Semi-Supervised Convolutional Vision Transformer with Bi-Level Uncertainty Estimation for Medical Image Segmentation

Semi-supervised learning (SSL) has attracted much attention in the field of medical image segmentation, which enables to alleviate the heavy burden of labelling pixel-wise annotation by extracting knowledge from unlabeled data. The existing methods basically benefit from the success of convolutional neural networks (CNNs) by keeping consistency of the predictions under small perturbations imposed on the networks or inputs. Two main concerns arise when learning such a paradigm: (1) CNNs tend to retain discriminative local features, neglecting global dependency and thus leading to inaccurate localization; (2) CNNs omit reliable feature-level and pixel-level information, resulting in sketchy pseudo-labels, especially around the confusing boundary.
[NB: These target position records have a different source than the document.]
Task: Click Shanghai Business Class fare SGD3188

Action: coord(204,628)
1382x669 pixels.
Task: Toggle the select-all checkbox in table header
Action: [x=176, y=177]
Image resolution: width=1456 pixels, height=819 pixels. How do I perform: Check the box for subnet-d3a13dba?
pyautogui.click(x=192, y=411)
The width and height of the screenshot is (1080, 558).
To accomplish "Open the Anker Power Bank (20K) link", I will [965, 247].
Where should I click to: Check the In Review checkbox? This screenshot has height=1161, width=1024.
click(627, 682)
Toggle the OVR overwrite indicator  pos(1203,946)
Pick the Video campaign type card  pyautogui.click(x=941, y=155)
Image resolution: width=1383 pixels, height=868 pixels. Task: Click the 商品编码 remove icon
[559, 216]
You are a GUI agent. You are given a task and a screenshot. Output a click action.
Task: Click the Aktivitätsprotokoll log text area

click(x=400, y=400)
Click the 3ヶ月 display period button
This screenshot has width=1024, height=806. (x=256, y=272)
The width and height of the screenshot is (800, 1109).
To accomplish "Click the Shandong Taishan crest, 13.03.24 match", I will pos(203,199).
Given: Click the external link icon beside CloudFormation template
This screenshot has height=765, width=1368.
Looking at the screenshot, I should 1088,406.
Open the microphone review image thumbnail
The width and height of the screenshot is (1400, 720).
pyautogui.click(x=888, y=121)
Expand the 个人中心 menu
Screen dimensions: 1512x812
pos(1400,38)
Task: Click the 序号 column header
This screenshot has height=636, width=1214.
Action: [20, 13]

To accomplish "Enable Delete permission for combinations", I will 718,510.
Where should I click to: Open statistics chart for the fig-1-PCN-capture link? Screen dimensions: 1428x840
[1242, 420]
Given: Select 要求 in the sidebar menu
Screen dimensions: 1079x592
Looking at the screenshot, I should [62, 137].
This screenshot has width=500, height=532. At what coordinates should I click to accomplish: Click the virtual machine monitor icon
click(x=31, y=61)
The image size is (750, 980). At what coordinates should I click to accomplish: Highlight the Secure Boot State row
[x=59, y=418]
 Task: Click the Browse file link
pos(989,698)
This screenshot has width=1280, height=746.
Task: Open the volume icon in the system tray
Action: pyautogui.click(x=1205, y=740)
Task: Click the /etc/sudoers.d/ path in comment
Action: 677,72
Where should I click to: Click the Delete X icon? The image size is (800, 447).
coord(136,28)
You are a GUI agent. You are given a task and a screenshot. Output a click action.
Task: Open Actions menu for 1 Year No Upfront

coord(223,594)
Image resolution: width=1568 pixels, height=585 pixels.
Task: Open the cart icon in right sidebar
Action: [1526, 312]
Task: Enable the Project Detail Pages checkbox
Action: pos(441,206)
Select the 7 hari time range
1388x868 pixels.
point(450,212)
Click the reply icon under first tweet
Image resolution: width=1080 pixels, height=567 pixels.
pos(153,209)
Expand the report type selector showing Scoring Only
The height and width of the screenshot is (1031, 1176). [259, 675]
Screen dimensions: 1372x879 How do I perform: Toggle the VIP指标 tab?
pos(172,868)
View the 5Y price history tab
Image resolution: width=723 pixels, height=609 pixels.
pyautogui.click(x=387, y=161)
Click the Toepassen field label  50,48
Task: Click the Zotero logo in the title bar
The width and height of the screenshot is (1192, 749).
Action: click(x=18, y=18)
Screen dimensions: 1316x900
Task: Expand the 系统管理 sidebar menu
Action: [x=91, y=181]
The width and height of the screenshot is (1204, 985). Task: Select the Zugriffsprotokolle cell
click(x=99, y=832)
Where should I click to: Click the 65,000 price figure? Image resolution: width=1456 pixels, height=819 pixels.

In this paper, we revisit the model of semi-supervised learning and develop a novel CNN-Transformer learning framework that allows for effective segmentation of medical images by producing complementary and reliable features and pseudo-label with bi-level uncertainty. Motivated by the uncertainty estimation to gain insight on feature discrimination, we explore the statistical and geometrical properties of features on network optimization and thus launching an alignment method in a more accurate and stable way. We attach equal significance to pixel-level uncertainty estimation for alleviating the influence of unreliable pseudo-labels in the training progress and advocating the reliability of predictions. Experimental results show that our method significantly surpasses existing semi-supervised approaches on two public medical image segmentation datasets.